▸ Required action
In the text on identifying low-income students in Connecticut, list every program whose enrollment makes a student directly certified.

Across Connecticut, children’s access to opportunities plays a pivotal role in their success in school. Unfortunately, children who live in low-income households often have reduced access to opportunities, and often they need additional support in school to ensure they have an equal shot at success.
From unstable housing and food insecurity to limited language exposure and parents working multiple jobs, students from low-income households may face a variety of potential challenges that impact their learning. As a far too often result, these challenges can contribute to lower educational outcomes for low-income students. This rings particularly true in Connecticut where student educational attainment has shown to be strongly correlated with a school district’s median family income.
So how is Connecticut identifying low-income students and making sure they have the resources they need for educational opportunities equal to those of their more affluent peers?
The answer: not accurately.
Currently, Connecticut identifies low-income students based on students’ eligibility for free and reduced price lunch, or “FRPL.” However, using FRPL-eligibility to identify low-income students is rapidly becoming problematic as a result of the Community Eligibility Provision of the federal Healthy, Hunger Free Kids Act of 2010, which allows all students to receive no-cost meals if at least 40 percent of their participating school or district’s enrollment is identified as eligible for FRPL via direct certification.
(Direct certification is a method by which students who are categorically deemed at-risk of hunger can qualify for no-cost school meals without needing to complete an application for FRPL. Connecticut students are directly certified if they are enrolled in SNAP, TANF, TFA, Head Start, or Pre-K Even Start. Additionally, districts can code students as foster, homeless, or runaway youth for the purposes of direct certification.)
Since its introduction, CEP participation rates among Connecticut schools and districts have increased annually, culminating in 42 districts and an estimated 130,000 Connecticut students participating, eligible to participate, or near eligible to participate in CEP for the 2015-16 school year.
While CEP is a valuable nutrition program, it makes FRPL functionally unusable as a proxy for counting low-income students and has the effect of artificially inflating FRPL rates in participating schools and districts because all students receive no-cost meals, regardless of family income. This inflation is particularly important when it comes to school finance.

Stored data:
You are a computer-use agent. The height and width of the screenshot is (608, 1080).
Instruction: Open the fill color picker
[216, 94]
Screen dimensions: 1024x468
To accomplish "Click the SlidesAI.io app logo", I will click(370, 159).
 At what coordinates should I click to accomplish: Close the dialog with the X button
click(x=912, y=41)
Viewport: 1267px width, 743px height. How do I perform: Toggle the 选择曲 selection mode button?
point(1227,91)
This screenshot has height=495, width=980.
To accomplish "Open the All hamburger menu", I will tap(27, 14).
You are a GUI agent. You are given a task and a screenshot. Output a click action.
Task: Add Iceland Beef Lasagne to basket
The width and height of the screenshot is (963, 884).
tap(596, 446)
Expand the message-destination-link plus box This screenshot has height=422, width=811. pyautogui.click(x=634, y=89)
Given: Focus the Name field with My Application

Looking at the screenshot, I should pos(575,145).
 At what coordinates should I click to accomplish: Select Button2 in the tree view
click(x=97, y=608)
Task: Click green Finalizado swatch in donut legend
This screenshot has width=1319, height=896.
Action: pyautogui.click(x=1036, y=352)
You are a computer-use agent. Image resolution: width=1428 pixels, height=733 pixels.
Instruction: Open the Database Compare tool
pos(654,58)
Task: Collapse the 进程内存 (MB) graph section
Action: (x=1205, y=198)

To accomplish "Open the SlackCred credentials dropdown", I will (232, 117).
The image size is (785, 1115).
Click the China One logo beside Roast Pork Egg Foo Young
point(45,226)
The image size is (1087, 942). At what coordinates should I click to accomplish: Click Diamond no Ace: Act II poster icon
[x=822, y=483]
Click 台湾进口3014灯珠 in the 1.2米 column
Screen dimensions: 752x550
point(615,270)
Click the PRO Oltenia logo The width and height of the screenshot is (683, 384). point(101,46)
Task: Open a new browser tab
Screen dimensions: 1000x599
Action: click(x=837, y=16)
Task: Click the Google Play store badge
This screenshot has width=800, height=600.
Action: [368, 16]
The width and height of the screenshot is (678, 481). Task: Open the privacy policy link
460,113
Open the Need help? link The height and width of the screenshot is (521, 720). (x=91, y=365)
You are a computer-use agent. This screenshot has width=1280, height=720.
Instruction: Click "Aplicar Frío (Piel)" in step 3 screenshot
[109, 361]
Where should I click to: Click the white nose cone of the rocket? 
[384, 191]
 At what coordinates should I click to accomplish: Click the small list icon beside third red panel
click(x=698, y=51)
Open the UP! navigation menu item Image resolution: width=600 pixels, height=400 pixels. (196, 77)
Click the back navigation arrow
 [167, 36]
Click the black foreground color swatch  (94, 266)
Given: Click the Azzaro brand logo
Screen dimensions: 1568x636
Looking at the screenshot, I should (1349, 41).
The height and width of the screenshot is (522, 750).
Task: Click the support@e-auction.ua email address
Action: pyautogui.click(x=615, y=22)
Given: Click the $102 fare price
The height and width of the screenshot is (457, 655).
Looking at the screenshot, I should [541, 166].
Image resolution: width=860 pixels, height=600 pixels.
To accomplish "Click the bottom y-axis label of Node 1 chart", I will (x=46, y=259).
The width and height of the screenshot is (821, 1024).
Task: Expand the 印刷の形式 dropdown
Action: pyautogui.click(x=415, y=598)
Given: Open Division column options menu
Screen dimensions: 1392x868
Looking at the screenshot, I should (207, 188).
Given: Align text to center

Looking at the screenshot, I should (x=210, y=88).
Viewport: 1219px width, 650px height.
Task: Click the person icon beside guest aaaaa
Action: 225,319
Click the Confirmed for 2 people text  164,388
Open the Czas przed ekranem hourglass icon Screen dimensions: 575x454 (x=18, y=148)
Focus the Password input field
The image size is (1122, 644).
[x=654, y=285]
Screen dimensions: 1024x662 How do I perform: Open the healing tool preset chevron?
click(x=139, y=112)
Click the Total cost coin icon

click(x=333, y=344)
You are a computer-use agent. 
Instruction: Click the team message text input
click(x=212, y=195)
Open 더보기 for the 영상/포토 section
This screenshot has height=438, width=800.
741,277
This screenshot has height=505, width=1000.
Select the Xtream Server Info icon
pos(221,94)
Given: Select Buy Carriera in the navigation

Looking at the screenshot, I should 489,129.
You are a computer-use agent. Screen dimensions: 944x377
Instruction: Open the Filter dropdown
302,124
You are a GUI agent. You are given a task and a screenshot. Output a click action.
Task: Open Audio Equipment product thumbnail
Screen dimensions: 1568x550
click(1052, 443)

▸ Answer
SNAP, TANF, TFA, Head Start, Pre-K Even Start